<<<<
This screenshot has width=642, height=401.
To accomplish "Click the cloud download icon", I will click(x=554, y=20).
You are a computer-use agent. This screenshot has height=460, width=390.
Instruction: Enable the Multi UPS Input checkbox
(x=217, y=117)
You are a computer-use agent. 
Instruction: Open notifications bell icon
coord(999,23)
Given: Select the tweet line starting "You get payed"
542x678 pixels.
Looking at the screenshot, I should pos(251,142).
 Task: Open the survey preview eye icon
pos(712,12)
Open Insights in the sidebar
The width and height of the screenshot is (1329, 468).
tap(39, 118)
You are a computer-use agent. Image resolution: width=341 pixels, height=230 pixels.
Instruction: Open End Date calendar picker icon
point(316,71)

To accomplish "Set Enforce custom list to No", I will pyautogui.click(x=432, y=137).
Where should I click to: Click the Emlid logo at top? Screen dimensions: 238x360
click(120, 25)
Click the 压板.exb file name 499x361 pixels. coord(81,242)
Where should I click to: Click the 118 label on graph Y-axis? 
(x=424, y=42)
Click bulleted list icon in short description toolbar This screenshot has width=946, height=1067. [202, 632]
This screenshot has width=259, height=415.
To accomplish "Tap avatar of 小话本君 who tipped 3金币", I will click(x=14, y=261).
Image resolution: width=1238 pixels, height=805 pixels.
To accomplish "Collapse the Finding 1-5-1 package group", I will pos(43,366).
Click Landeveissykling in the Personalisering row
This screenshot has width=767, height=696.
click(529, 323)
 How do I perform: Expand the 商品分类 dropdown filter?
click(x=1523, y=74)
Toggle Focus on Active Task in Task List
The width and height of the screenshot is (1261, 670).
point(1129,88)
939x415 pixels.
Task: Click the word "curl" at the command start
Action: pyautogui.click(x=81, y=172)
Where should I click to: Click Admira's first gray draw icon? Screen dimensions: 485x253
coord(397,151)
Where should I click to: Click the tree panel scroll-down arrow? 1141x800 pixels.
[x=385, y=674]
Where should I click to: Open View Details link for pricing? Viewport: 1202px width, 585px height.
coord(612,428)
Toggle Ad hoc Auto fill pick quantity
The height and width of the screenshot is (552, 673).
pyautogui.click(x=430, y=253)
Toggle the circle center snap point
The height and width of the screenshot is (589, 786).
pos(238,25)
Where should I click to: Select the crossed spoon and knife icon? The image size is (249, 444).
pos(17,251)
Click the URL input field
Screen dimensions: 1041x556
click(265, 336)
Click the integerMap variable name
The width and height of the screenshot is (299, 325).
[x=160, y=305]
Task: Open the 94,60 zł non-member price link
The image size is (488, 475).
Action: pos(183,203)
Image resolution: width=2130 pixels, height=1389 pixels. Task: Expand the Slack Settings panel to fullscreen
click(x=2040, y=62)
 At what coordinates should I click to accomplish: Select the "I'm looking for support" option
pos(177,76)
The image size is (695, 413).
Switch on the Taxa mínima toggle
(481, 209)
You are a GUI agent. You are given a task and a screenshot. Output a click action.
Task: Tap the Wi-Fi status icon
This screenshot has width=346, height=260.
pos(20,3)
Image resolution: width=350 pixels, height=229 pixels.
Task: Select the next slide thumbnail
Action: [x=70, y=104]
>>>>
• YOUR INSTRUCTIONS: Print the entries above exactly as they were written, down to the last line.

• SOLUTION TO THIS TASK:
This screenshot has width=642, height=401.
To accomplish "Click the cloud download icon", I will click(x=554, y=20).
You are a computer-use agent. This screenshot has height=460, width=390.
Instruction: Enable the Multi UPS Input checkbox
(x=217, y=117)
You are a computer-use agent. 
Instruction: Open notifications bell icon
coord(999,23)
Given: Select the tweet line starting "You get payed"
542x678 pixels.
Looking at the screenshot, I should pos(251,142).
 Task: Open the survey preview eye icon
pos(712,12)
Open Insights in the sidebar
The width and height of the screenshot is (1329, 468).
tap(39, 118)
You are a computer-use agent. Image resolution: width=341 pixels, height=230 pixels.
Instruction: Open End Date calendar picker icon
point(316,71)

To accomplish "Set Enforce custom list to No", I will pyautogui.click(x=432, y=137).
Where should I click to: Click the Emlid logo at top? Screen dimensions: 238x360
click(120, 25)
Click the 压板.exb file name 499x361 pixels. coord(81,242)
Where should I click to: Click the 118 label on graph Y-axis? 
(x=424, y=42)
Click bulleted list icon in short description toolbar This screenshot has width=946, height=1067. [202, 632]
This screenshot has width=259, height=415.
To accomplish "Tap avatar of 小话本君 who tipped 3金币", I will click(x=14, y=261).
Image resolution: width=1238 pixels, height=805 pixels.
To accomplish "Collapse the Finding 1-5-1 package group", I will pos(43,366).
Click Landeveissykling in the Personalisering row
This screenshot has width=767, height=696.
click(529, 323)
 How do I perform: Expand the 商品分类 dropdown filter?
click(x=1523, y=74)
Toggle Focus on Active Task in Task List
The width and height of the screenshot is (1261, 670).
point(1129,88)
939x415 pixels.
Task: Click the word "curl" at the command start
Action: pyautogui.click(x=81, y=172)
Where should I click to: Click Admira's first gray draw icon? Screen dimensions: 485x253
coord(397,151)
Where should I click to: Click the tree panel scroll-down arrow? 1141x800 pixels.
[x=385, y=674]
Where should I click to: Open View Details link for pricing? Viewport: 1202px width, 585px height.
coord(612,428)
Toggle Ad hoc Auto fill pick quantity
The height and width of the screenshot is (552, 673).
pyautogui.click(x=430, y=253)
Toggle the circle center snap point
The height and width of the screenshot is (589, 786).
pos(238,25)
Where should I click to: Select the crossed spoon and knife icon? The image size is (249, 444).
pos(17,251)
Click the URL input field
Screen dimensions: 1041x556
click(265, 336)
Click the integerMap variable name
The width and height of the screenshot is (299, 325).
[x=160, y=305]
Task: Open the 94,60 zł non-member price link
The image size is (488, 475).
Action: pos(183,203)
Image resolution: width=2130 pixels, height=1389 pixels. Task: Expand the Slack Settings panel to fullscreen
click(x=2040, y=62)
 At what coordinates should I click to accomplish: Select the "I'm looking for support" option
pos(177,76)
The image size is (695, 413).
Switch on the Taxa mínima toggle
(481, 209)
You are a GUI agent. You are given a task and a screenshot. Output a click action.
Task: Tap the Wi-Fi status icon
This screenshot has width=346, height=260.
pos(20,3)
Image resolution: width=350 pixels, height=229 pixels.
Task: Select the next slide thumbnail
Action: [x=70, y=104]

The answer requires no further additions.